I needed to find a mobile menu solution for Opus Primus, a WordPress theme … and within an hour I had one.

First thing, I searched for a “mobile menu script” and then I had to choose one that suited my needs. I decided on SlickNav.

It was relatively straight forward to implement SlickNav for a WordPress theme and the following should provide a decent outline to use with most any theme. (I’ll be using Opus Primus as my specific example.)

You’ll need the source files for SlickNav, I suggest the easiest being its GitHub repository … don’t forget to read the instructions on the main page. They really do make implementing this very easy and lead the way for the following code.

Let’s start by creating a function to enqueue the scripts and styles needed:

function wpfa_add_slicknav() {
	/** Enqueue the SlickNav styles */
	wp_enqueue_style( 'SlickNav-CSS-main', get_template_directory_uri() . '/SlickNav/slicknav.css', array(), '1.0.1', 'screen' );
	/** Enqueue the SlickNav JavaScript with jQuery dependency */
	wp_enqueue_script( 'SlickNav-JS-main', get_template_directory_uri() . '/SlickNav/jquery.slicknav.min.js', array( 'jquery' ), '1.0.1', true );
	/** Enqueue SlickNav initialization script with jQuery and SlickNav JavaScript main dependencies */
	wp_enqueue_script(
		'SlickNav-init', get_template_directory_uri() . '/SlickNav/wpfa-slicknav-init.js', array(
			'jquery',
			'SlickNav-JS-main'
		), '1.0', true
	);
	/** Enqueue SlickNav mobile layout only styles with SlickNav CSS main dependency */
	wp_enqueue_style( 'SlickNav-layout', get_template_directory_uri() . '/SlickNav/wpfa-slicknav.css', array( 'SlickNav-CSS-main' ), '1.0', 'screen' );
}

I’m using get_template_directory_uri in this case to point to the SlickNav files in their own folder at the theme root. Your usage may be different so please keep that in mind when you are applying these ideas. Remember to address the following requirements: add the main SlickNav CSS; add the main SlickNav JavaScript (minified, optional); and, add the theme specific JavaScript as needed (in this case, to use the Opus Primus nav element as generated by wp_nav_menu). The “handles” I chose are arbitrary, but do make sure they are unique and relevant.

You may have noticed the script enqueue of wpfa-slicknav-init.js and the following is the script being referenced:

jQuery( document ).ready( function ( $ ) {
	/** Note: $() will work as an alias for jQuery() inside of this function */
	$( '.nav-menu' ).slicknav( {
		prependTo: 'nav'
	} );
} );

The ‘SlickNav-layout’ CSS will most likely be theme specific. Below is the specific Opus Primus related CSS as an example:

To see the SlickNave CSS for Opus Primus click here.To hide the SlickNave CSS for Opus Primus click here.

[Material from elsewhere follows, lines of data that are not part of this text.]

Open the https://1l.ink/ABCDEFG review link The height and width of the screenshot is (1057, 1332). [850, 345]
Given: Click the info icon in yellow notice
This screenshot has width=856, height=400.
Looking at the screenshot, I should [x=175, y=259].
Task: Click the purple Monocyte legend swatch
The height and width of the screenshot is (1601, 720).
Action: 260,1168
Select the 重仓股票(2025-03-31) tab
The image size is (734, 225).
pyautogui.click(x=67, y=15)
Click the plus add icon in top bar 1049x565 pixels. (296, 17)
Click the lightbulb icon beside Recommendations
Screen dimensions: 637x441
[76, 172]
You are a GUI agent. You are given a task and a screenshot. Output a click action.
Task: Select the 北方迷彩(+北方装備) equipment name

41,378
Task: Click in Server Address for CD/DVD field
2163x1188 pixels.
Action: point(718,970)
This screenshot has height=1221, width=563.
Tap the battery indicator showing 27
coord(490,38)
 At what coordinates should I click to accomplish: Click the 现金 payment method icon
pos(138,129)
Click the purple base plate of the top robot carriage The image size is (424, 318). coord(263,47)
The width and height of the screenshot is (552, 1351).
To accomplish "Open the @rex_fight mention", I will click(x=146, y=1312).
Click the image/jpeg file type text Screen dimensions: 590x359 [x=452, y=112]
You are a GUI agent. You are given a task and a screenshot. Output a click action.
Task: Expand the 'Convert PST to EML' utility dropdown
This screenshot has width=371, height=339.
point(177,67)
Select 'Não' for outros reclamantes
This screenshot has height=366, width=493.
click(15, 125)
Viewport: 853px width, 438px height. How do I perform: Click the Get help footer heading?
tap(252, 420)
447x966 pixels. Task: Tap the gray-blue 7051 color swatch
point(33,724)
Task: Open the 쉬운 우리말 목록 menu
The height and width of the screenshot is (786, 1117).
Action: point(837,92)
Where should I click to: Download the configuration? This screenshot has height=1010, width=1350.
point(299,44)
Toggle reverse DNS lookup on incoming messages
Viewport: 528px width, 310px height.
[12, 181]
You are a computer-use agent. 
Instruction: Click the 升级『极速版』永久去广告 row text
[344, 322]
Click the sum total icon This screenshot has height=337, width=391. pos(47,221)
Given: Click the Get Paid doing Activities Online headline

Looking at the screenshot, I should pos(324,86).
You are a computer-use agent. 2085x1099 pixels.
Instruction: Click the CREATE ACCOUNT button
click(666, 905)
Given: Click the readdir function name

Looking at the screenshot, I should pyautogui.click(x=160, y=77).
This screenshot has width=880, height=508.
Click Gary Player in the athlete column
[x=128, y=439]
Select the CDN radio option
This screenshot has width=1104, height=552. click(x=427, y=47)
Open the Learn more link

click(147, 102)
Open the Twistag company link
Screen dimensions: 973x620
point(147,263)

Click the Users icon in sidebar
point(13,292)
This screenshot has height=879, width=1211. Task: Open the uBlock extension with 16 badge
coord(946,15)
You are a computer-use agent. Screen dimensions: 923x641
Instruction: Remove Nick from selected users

/** Hide the SlickNav menu by default */
.slicknav_menu {
	display: none;
}

/** Check for generic mobile device width of 50em ... add more as needed? */
@media screen and (max-width: 50em) {

	/** Hide those things that should not appear in mobile displays */
	div#breadcrumbs,
	nav .nav-menu {
		display: none;
	}

	nav .slicknav_menu {
		display: block;
	}

}

Next, add the function as a callback to the add_action call for wp_enqueue_scripts. The following will work just fine for this post’s example:

add_action( 'wp_enqueue_scripts', 'wpfa_add_slicknav' );

This will have the SlickNav script work directly with the navigation menu’s main HTML element, which in this case is the nav element. Your theme may use a different element so be sure to use the correct prependTo reference.

Of course being intimately familiar with the Opus Primus code makes this easy, but in general, adding the SlickNav library is quite easy and very quick … why re-invent the wheel when you can borrow someone else’s.